Using LLM agents for large-scale code migrations
How to run a framework upgrade or codebase-wide refactor with agents, discovery, per-file transforms, verification, isolation, and review gates that keep it safe.
Large mechanical migrations, bumping a major framework version, replacing a deprecated API across hundreds of call-sites, converting synchronous code to async, share an uncomfortable property: they’re too big to hand-edit and too nuanced for a dumb codemod. The pattern is recognisable enough for an LLM to understand but irregular enough that a regex will silently break something. That gap is exactly where agent-driven migration shines.
This is a playbook for running those migrations safely.
Start with discovery, not transforms
The worst mistake is sending an agent straight into editing files. Before touching a single line, build the work-list.
A discovery pass asks the agent to read, only read, and produce a structured inventory: which files match the migration scope, what pattern each file follows, and a rough complexity score (straightforward rename, needs context, potentially risky). This pass is cheap, fast, and gives you two things: an accurate estimate of the total surface area, and a triage that lets you tackle simple cases in bulk while flagging edge cases for manual review.
Run discovery as a dry run. Nothing is written. The agent outputs a JSON manifest of affected files, and you review it before any editing begins.
Transform each unit in isolation
Once you have the work-list, process each file as an independent task. One agent call per file, one diff per file, no shared mutable state between tasks. This matters for two reasons.
First, errors stay contained. A botched transform on payments/invoice.ts cannot cascade into auth/session.ts. Second, isolated tasks are parallelisable, you can fan out across many files without worrying about race conditions, and you can retry a single file without re-running the whole migration.
Each transform should produce a diff that can be reviewed, accepted, or rejected independently. The agent does not commit. It proposes.
-
migration.discoverread-only inventory pass, outputs file manifest Low -
migration.transformsingle-file diff proposal, no writes yet Low -
migration.verifybuild + typecheck + tests on the proposed diff Low -
migration.commitaccepts the diff and stages the file Medium -
migration.bulk_commitstages all verified files at once High -
migration.revertdiscards all staged changes Critical
Verify before accepting
A proposed diff is not a merged diff. After each transform, run verification: compile the project, run the type-checker, execute the test suite for that module. If verification passes, the change is accepted. If it fails, the agent gets the error output and attempts a correction, or the file is flagged for human review.
This is the step most agent migration scripts skip, and it’s the one that matters most. A migration that produces green builds at every step is a migration you can trust. One that batches hundreds of transforms and runs tests at the end is a migration that produces a confusing, entangled failure.
Isolate parallel work
If you’re running transforms in parallel, which you should be, for large codebases, keep them in separate branches or worktrees. Git worktrees let you check out the same repository into multiple directories simultaneously, each with its own working tree. An agent working in worktree/migrate-auth cannot stomp changes being made in worktree/migrate-payments.

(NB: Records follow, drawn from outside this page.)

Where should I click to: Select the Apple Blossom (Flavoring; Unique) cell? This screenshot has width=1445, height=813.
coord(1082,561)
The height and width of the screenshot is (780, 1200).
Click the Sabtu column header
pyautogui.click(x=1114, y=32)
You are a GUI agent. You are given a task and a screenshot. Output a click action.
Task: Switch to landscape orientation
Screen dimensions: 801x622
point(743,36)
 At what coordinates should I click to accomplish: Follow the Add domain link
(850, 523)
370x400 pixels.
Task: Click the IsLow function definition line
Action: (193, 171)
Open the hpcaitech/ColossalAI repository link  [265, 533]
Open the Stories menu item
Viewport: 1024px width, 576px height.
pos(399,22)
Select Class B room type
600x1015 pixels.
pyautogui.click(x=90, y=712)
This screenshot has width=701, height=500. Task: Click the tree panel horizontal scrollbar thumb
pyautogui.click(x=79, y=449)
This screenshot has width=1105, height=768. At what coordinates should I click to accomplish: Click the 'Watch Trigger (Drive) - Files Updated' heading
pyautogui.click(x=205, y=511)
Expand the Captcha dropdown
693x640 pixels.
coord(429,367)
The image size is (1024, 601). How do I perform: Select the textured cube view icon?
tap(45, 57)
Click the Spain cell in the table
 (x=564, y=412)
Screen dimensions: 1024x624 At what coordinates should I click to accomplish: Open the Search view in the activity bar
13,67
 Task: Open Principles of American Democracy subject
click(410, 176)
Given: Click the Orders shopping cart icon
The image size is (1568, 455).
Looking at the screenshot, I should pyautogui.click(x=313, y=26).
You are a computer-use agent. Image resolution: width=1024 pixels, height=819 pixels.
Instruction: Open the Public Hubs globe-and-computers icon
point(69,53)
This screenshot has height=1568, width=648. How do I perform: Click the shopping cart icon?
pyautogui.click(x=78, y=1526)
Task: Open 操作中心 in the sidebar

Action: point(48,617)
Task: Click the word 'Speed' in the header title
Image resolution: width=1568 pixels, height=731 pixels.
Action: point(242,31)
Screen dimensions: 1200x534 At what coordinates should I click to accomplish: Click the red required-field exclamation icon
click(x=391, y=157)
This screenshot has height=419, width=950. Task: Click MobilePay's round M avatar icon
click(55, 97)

Merge order then becomes a deliberate decision rather than a race condition. Finish and verify each branch independently, then integrate them one at a time, running the full test suite at each merge. The integration step surfaces any cross-file interactions that per-file verification missed.
Human review gates for risky edits
Not every change in a migration is equivalent. Renaming an import is low-risk. Changing a function signature that crosses a public API boundary is not. Modifying retry logic, auth checks, or database transaction patterns warrants a human eye regardless of whether the build passes.
Critical Classify files before the migration starts. Any file touching security controls, billing logic, or external I/O contracts should require explicit human approval before its diff is accepted, no matter how confident the agent is. Build that gate into the pipeline as a hard stop, not a soft warning.
The agent proposes; the human approves. For low-risk mechanical changes, approval can be a fast bulk review of a clean diff. For critical files, it should be a proper code review.
Keep an audit log of every change
Every accepted diff should be logged: the file path, the nature of the transform, the verification result, and, if a human reviewed it, who approved it and when. This is not bureaucracy. When a regression surfaces three weeks after a migration, the log is how you answer “did the migration touch this code?” in under a minute.
The log also gives you a re-run target. If the migration was interrupted, deployment froze, a dependency was updated mid-run, you can resume from the last verified checkpoint rather than starting over.
The MCP-first parallel
This playbook mirrors the principles that MCP-first applies to agent systems generally. Discovery before execution. Dry-run before bulk writes. Verification before acceptance. Explicit risk tiers with hard gates for destructive actions. An audit trail of every change.
The reason those principles exist in the MCP-first manifest is precisely because agents executing at scale, whether against an API or a codebase, share the same failure modes: silent side effects, hard-to-reverse errors, and the compounding of small mistakes into large ones. A migration that follows this playbook is not slower than one that doesn’t. It’s the same work, ordered correctly. See the tools reference for more on how to structure the verification and review steps in your own agent pipeline.
An agent that proposes, verifies, and gates is safer than one that just writes.